> **PROBLEM TO SOLVE**
Only the lines of the data below from the one with "Click the ADMIN user label" through the one with "Viewport: 1471px width, 2196px height." are wanted. Repeat them exactly.

> **TASK MATERIAL**

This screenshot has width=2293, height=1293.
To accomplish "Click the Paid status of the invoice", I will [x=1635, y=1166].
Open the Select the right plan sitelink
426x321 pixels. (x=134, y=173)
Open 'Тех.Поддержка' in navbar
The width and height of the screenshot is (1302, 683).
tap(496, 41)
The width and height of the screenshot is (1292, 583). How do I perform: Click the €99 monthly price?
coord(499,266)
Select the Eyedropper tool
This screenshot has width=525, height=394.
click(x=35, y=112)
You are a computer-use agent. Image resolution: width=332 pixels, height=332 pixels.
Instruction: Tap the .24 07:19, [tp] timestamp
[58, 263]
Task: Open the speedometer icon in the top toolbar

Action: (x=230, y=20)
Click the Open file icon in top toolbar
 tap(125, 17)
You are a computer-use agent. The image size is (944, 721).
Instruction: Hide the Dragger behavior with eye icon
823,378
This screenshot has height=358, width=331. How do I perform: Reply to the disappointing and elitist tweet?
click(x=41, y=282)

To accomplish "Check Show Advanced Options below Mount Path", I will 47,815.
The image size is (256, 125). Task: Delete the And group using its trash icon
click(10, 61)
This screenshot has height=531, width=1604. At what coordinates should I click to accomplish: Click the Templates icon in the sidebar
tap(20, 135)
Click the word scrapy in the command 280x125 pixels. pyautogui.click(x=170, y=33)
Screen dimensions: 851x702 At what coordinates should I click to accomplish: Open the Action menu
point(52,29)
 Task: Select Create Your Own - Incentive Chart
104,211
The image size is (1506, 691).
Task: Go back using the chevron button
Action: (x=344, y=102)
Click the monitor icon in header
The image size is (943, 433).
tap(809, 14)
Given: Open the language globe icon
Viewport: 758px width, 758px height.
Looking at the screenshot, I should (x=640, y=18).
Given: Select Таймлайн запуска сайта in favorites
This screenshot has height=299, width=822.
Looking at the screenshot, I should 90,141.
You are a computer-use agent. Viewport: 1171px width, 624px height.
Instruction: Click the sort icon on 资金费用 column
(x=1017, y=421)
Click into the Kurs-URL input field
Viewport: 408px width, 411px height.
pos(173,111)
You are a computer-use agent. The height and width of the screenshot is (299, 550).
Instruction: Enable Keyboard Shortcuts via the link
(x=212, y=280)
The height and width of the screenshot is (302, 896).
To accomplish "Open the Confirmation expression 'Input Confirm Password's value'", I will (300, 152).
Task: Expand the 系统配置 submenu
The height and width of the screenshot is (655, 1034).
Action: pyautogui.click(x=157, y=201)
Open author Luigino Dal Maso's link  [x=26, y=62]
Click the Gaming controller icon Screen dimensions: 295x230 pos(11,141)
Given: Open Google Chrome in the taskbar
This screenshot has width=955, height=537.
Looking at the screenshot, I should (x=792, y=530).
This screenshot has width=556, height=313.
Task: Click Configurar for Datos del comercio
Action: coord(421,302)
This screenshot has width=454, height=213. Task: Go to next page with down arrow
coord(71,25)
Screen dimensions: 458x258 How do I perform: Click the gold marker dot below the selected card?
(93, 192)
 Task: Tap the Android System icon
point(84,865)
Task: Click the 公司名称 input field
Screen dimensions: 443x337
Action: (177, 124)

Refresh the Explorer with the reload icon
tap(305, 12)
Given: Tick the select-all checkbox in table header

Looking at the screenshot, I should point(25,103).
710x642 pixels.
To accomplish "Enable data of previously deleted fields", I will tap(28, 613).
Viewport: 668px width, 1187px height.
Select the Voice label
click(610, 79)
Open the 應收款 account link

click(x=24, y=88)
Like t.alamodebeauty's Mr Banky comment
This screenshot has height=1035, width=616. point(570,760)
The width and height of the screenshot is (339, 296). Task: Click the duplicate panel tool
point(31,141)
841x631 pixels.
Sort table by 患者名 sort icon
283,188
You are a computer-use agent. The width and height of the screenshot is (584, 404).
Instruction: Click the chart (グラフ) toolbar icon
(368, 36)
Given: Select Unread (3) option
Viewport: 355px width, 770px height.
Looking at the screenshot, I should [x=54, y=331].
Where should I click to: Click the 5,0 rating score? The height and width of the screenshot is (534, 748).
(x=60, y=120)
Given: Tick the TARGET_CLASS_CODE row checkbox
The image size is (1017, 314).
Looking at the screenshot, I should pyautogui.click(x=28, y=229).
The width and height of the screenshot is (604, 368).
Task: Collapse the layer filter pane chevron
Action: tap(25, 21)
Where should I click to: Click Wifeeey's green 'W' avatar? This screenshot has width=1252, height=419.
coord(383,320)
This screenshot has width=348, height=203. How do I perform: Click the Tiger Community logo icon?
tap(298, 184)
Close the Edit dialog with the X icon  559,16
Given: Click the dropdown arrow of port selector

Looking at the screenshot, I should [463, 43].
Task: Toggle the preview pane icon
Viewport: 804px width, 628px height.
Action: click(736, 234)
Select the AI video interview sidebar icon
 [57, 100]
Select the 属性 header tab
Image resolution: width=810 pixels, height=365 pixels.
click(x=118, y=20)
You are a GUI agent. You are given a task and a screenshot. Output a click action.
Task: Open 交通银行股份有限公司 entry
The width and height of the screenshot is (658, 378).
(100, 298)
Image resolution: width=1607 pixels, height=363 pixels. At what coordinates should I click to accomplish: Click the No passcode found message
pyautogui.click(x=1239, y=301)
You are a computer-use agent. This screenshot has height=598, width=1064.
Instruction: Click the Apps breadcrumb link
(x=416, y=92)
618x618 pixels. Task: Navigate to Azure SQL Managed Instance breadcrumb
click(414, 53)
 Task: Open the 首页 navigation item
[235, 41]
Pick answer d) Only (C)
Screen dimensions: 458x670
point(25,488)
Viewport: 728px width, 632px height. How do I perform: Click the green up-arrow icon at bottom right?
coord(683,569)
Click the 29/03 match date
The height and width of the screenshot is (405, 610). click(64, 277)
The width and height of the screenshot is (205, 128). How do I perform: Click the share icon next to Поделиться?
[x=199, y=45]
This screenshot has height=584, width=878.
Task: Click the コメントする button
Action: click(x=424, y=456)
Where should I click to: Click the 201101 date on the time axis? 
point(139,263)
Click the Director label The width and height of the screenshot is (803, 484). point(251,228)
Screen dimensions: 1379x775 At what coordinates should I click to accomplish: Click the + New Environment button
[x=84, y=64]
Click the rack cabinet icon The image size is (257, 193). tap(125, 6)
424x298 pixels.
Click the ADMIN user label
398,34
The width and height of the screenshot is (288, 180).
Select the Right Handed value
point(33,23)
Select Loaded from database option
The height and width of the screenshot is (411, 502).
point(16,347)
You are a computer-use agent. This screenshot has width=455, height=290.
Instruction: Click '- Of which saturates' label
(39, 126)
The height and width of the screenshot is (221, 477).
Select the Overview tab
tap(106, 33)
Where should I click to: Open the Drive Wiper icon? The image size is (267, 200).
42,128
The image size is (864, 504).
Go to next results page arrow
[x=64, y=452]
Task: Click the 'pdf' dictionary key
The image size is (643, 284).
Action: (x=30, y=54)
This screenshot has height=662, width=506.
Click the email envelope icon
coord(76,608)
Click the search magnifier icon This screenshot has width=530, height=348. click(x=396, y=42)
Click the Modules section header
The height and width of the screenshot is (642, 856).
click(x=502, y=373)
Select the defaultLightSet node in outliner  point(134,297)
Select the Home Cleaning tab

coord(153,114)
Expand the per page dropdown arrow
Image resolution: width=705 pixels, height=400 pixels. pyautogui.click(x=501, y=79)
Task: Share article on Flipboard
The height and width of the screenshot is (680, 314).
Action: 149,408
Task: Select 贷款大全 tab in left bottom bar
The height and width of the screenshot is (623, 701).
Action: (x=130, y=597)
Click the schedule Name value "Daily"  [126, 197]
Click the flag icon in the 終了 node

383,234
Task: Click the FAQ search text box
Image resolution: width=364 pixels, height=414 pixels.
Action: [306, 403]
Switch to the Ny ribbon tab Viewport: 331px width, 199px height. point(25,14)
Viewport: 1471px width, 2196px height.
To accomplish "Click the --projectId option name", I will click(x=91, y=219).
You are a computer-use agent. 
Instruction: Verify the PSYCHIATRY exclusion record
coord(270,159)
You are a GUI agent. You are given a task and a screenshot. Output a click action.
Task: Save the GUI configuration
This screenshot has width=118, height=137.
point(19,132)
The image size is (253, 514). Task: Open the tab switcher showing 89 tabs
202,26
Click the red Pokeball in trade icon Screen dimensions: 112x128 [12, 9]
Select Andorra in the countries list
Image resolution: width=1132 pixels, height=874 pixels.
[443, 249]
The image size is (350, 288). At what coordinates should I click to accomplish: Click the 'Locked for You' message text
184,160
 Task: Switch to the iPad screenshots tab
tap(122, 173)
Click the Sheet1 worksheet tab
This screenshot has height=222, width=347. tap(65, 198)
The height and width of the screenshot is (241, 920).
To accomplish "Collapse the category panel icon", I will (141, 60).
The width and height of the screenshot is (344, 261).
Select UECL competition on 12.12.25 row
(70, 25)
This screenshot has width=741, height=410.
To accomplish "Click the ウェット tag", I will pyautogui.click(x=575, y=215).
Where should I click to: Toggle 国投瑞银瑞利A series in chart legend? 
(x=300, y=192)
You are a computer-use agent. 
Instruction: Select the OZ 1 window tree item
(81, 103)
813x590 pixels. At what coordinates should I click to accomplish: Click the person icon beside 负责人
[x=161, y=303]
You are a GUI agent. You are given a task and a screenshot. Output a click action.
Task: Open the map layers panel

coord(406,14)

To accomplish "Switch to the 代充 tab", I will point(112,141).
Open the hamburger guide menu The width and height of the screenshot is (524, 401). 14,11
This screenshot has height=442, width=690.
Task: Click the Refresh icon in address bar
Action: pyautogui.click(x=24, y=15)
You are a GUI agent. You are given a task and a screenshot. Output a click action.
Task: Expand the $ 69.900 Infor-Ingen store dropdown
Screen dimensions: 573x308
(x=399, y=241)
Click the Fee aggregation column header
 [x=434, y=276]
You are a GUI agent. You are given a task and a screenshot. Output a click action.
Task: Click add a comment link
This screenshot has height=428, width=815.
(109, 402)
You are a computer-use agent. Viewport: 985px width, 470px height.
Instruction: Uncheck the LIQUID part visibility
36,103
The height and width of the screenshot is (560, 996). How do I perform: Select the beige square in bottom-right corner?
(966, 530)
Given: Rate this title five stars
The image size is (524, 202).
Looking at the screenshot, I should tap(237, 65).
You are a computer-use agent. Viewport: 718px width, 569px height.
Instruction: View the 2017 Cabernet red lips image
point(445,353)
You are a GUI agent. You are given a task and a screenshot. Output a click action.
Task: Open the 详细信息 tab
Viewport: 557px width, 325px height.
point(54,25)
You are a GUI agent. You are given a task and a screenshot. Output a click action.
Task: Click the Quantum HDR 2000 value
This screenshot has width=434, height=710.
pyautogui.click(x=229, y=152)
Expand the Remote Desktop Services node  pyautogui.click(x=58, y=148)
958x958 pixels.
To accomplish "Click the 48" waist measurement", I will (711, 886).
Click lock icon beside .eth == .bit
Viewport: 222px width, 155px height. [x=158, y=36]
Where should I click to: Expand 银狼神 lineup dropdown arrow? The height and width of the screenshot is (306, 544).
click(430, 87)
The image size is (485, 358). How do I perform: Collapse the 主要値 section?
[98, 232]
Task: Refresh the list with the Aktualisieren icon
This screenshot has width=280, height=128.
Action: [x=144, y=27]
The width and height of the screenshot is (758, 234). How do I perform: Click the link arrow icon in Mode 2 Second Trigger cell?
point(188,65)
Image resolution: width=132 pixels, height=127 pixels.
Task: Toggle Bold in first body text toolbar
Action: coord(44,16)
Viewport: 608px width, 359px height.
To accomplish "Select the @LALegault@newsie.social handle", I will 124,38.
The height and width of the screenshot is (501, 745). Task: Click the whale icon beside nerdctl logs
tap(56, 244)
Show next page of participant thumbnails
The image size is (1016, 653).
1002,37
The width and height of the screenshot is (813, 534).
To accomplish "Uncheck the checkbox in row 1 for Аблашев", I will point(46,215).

> **TASK SOLUTION**
Click the ADMIN user label
398,34
The width and height of the screenshot is (288, 180).
Select the Right Handed value
point(33,23)
Select Loaded from database option
The height and width of the screenshot is (411, 502).
point(16,347)
You are a computer-use agent. This screenshot has width=455, height=290.
Instruction: Click '- Of which saturates' label
(39, 126)
The height and width of the screenshot is (221, 477).
Select the Overview tab
tap(106, 33)
Where should I click to: Open the Drive Wiper icon? The image size is (267, 200).
42,128
The image size is (864, 504).
Go to next results page arrow
[x=64, y=452]
Task: Click the 'pdf' dictionary key
The image size is (643, 284).
Action: (x=30, y=54)
This screenshot has height=662, width=506.
Click the email envelope icon
coord(76,608)
Click the search magnifier icon This screenshot has width=530, height=348. click(x=396, y=42)
Click the Modules section header
The height and width of the screenshot is (642, 856).
click(x=502, y=373)
Select the defaultLightSet node in outliner  point(134,297)
Select the Home Cleaning tab

coord(153,114)
Expand the per page dropdown arrow
Image resolution: width=705 pixels, height=400 pixels. pyautogui.click(x=501, y=79)
Task: Share article on Flipboard
The height and width of the screenshot is (680, 314).
Action: 149,408
Task: Select 贷款大全 tab in left bottom bar
The height and width of the screenshot is (623, 701).
Action: (x=130, y=597)
Click the schedule Name value "Daily"  [126, 197]
Click the flag icon in the 終了 node

383,234
Task: Click the FAQ search text box
Image resolution: width=364 pixels, height=414 pixels.
Action: [306, 403]
Switch to the Ny ribbon tab Viewport: 331px width, 199px height. point(25,14)
Viewport: 1471px width, 2196px height.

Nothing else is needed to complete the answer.